Given information:
********************
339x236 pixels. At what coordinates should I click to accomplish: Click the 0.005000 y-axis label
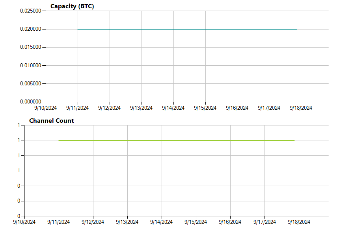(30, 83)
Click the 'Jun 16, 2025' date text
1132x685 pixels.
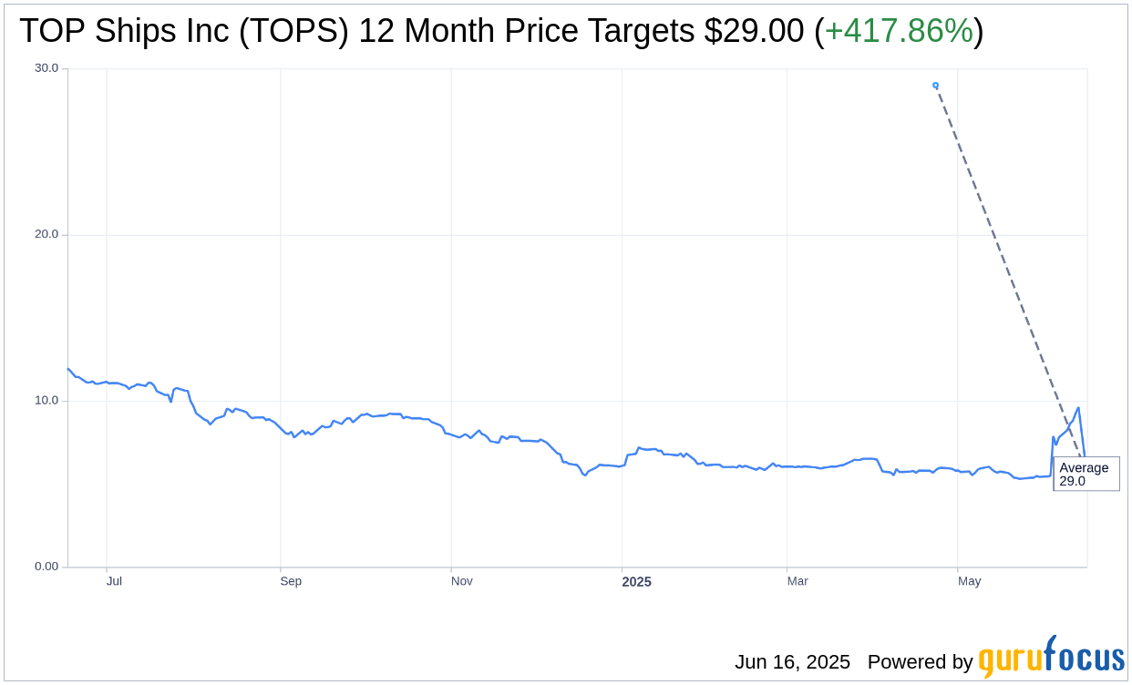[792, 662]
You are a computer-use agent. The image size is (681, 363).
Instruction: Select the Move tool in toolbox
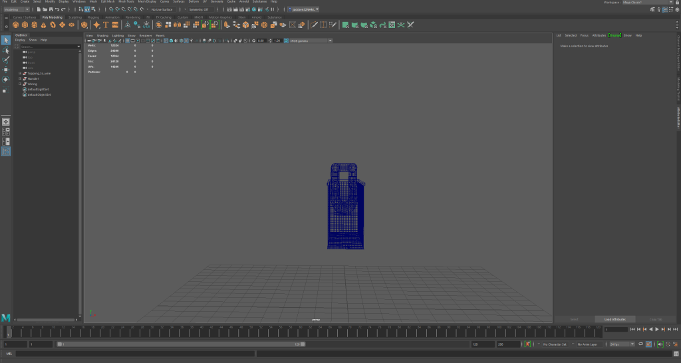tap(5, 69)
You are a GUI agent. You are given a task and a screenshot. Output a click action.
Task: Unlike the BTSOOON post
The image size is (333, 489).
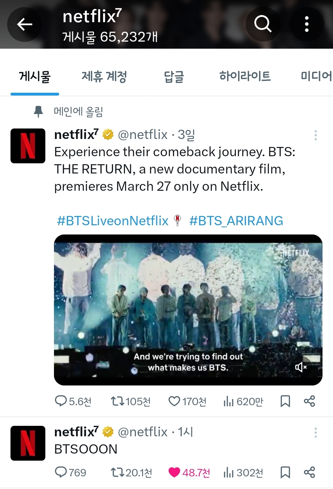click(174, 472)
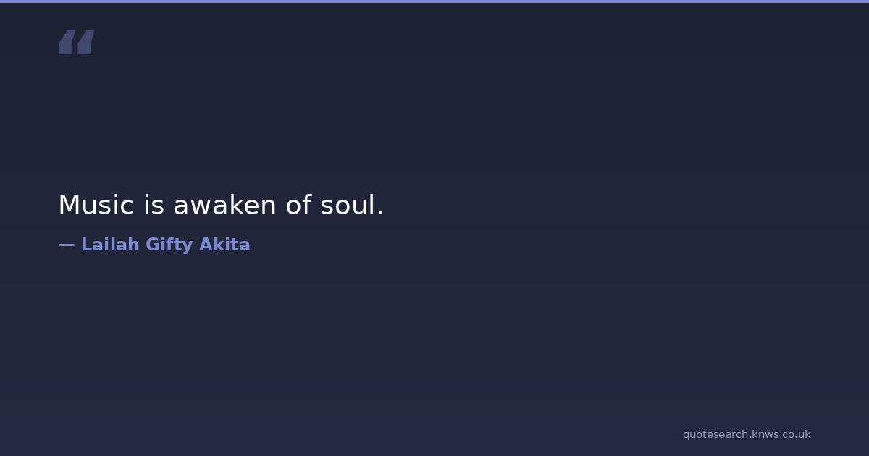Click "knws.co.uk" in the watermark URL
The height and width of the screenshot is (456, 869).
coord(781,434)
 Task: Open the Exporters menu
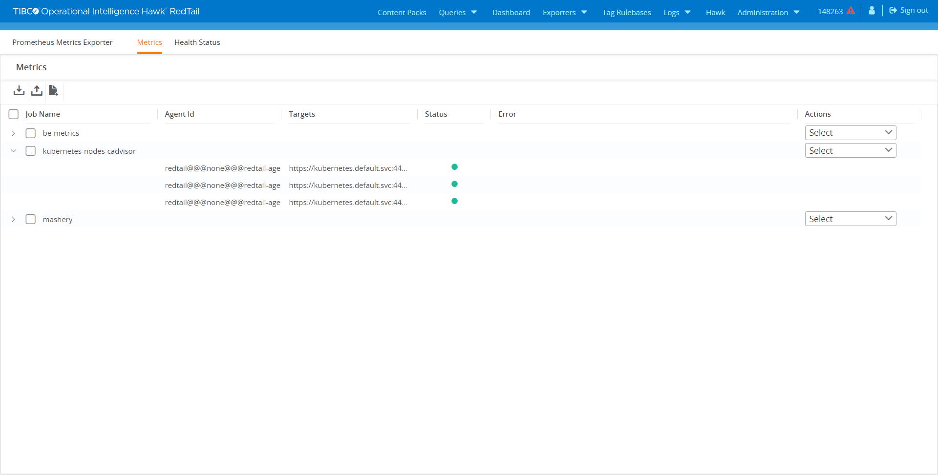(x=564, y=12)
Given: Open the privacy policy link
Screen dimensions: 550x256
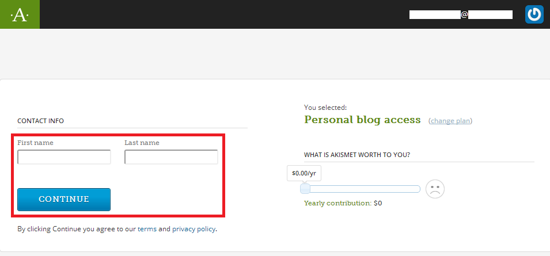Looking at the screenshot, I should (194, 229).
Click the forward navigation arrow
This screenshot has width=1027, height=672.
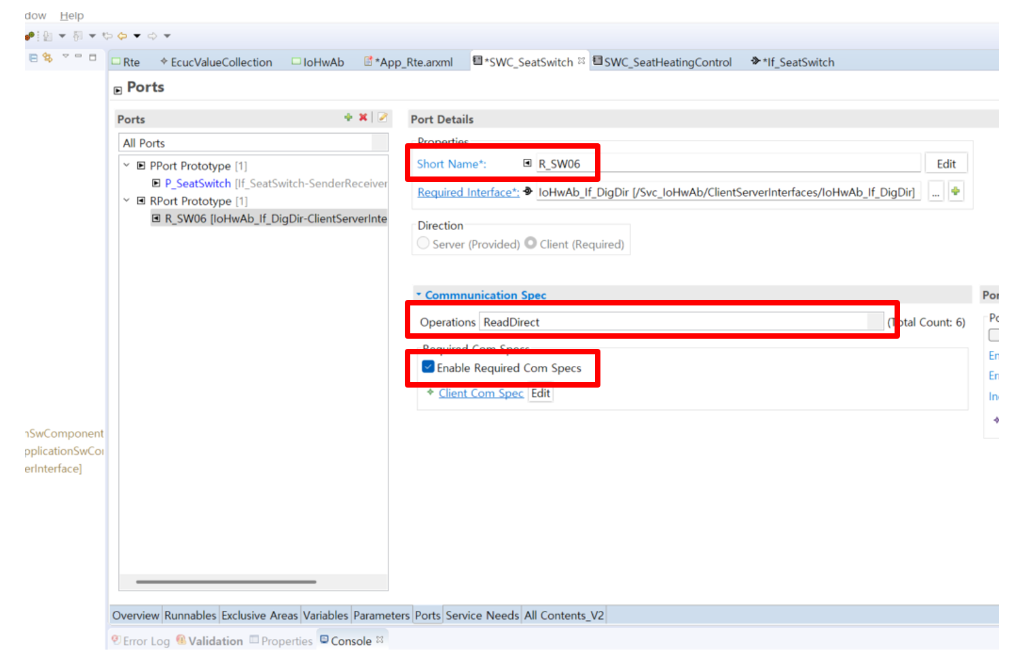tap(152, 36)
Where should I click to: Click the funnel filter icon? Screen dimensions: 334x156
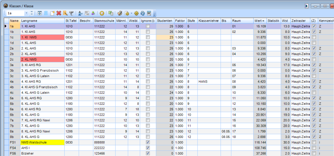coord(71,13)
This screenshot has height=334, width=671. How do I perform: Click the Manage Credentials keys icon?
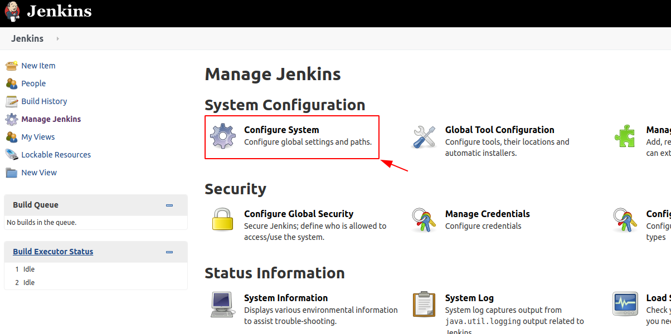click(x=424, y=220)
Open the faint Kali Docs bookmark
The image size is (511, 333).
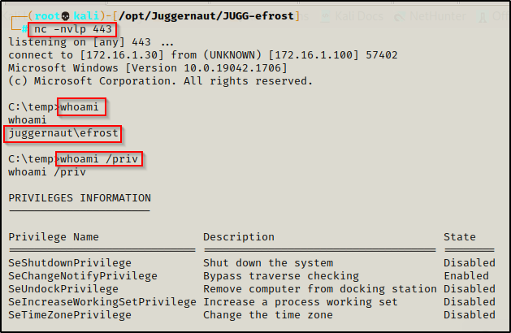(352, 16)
********************
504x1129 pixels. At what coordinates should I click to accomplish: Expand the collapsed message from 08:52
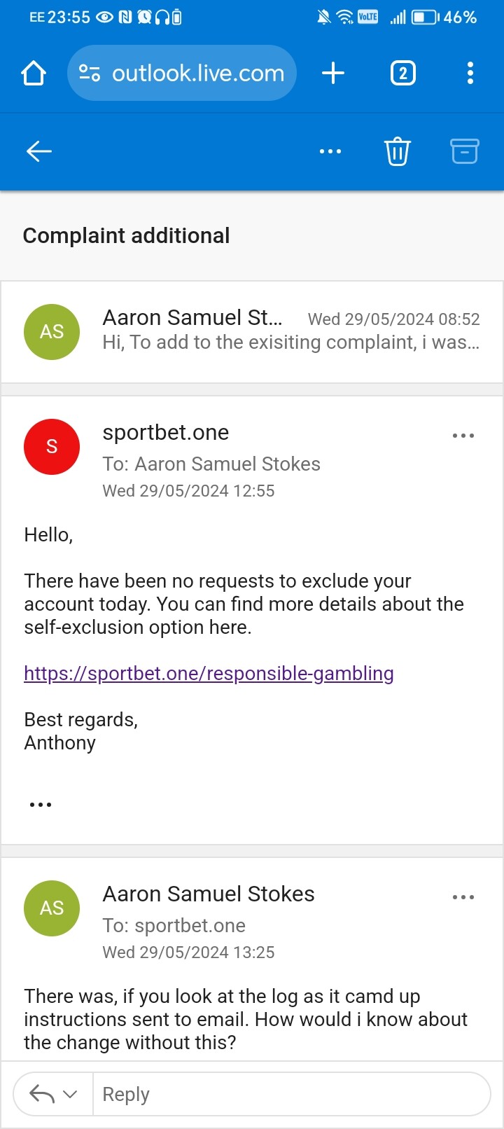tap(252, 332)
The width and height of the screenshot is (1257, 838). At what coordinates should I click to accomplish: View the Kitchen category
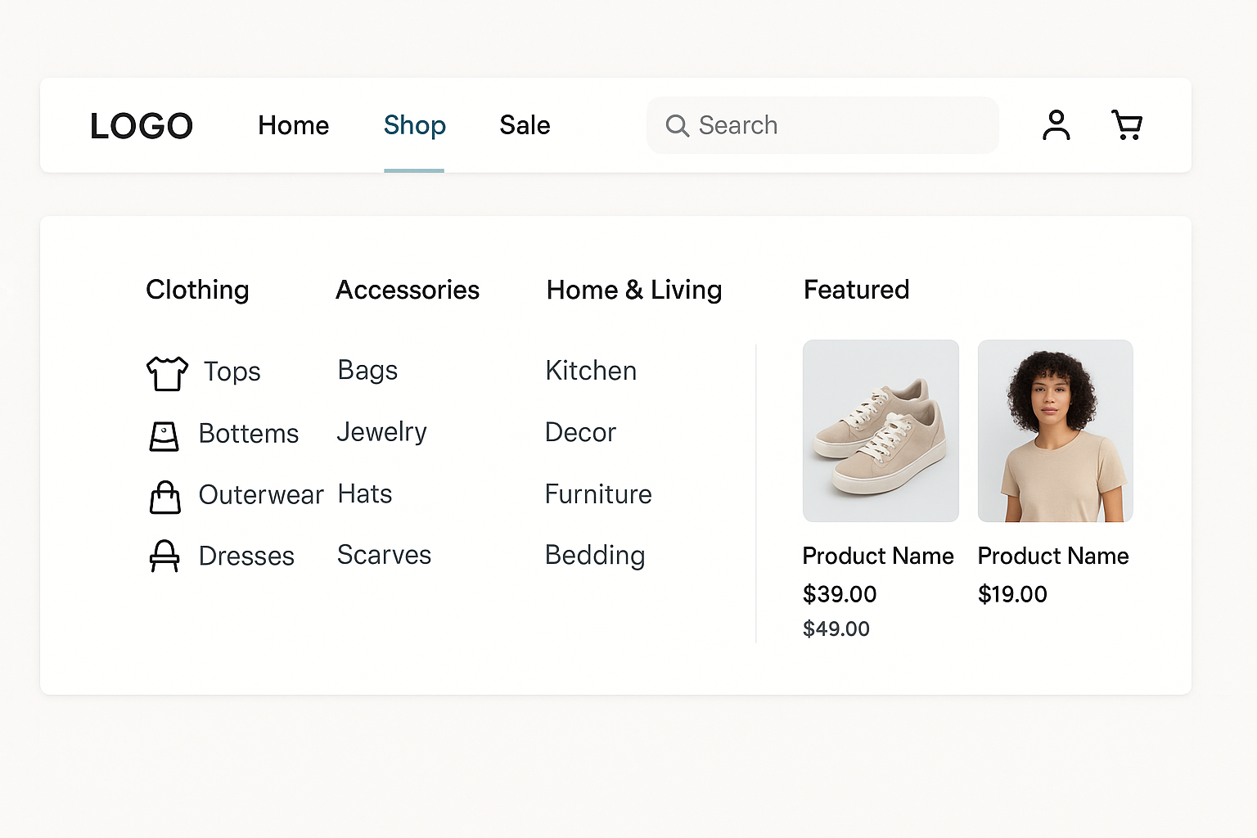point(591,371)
********************
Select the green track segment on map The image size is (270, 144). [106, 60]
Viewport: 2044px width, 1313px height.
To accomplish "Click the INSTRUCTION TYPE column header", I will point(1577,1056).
********************
Lay out the part of the listing that opens with the line containing "The width and" and closes with the line containing "point(591,371)" as a Markdown table with the columns Row and Line, numbering each row and omitting blank lines. Leave the pictures out.

| Row | Line |
|---|---|
| 1 | The width and height of the screenshot is (1257, 838). At what coordinates should I click to accomplish: View the Kitchen category |
| 2 | point(591,371) |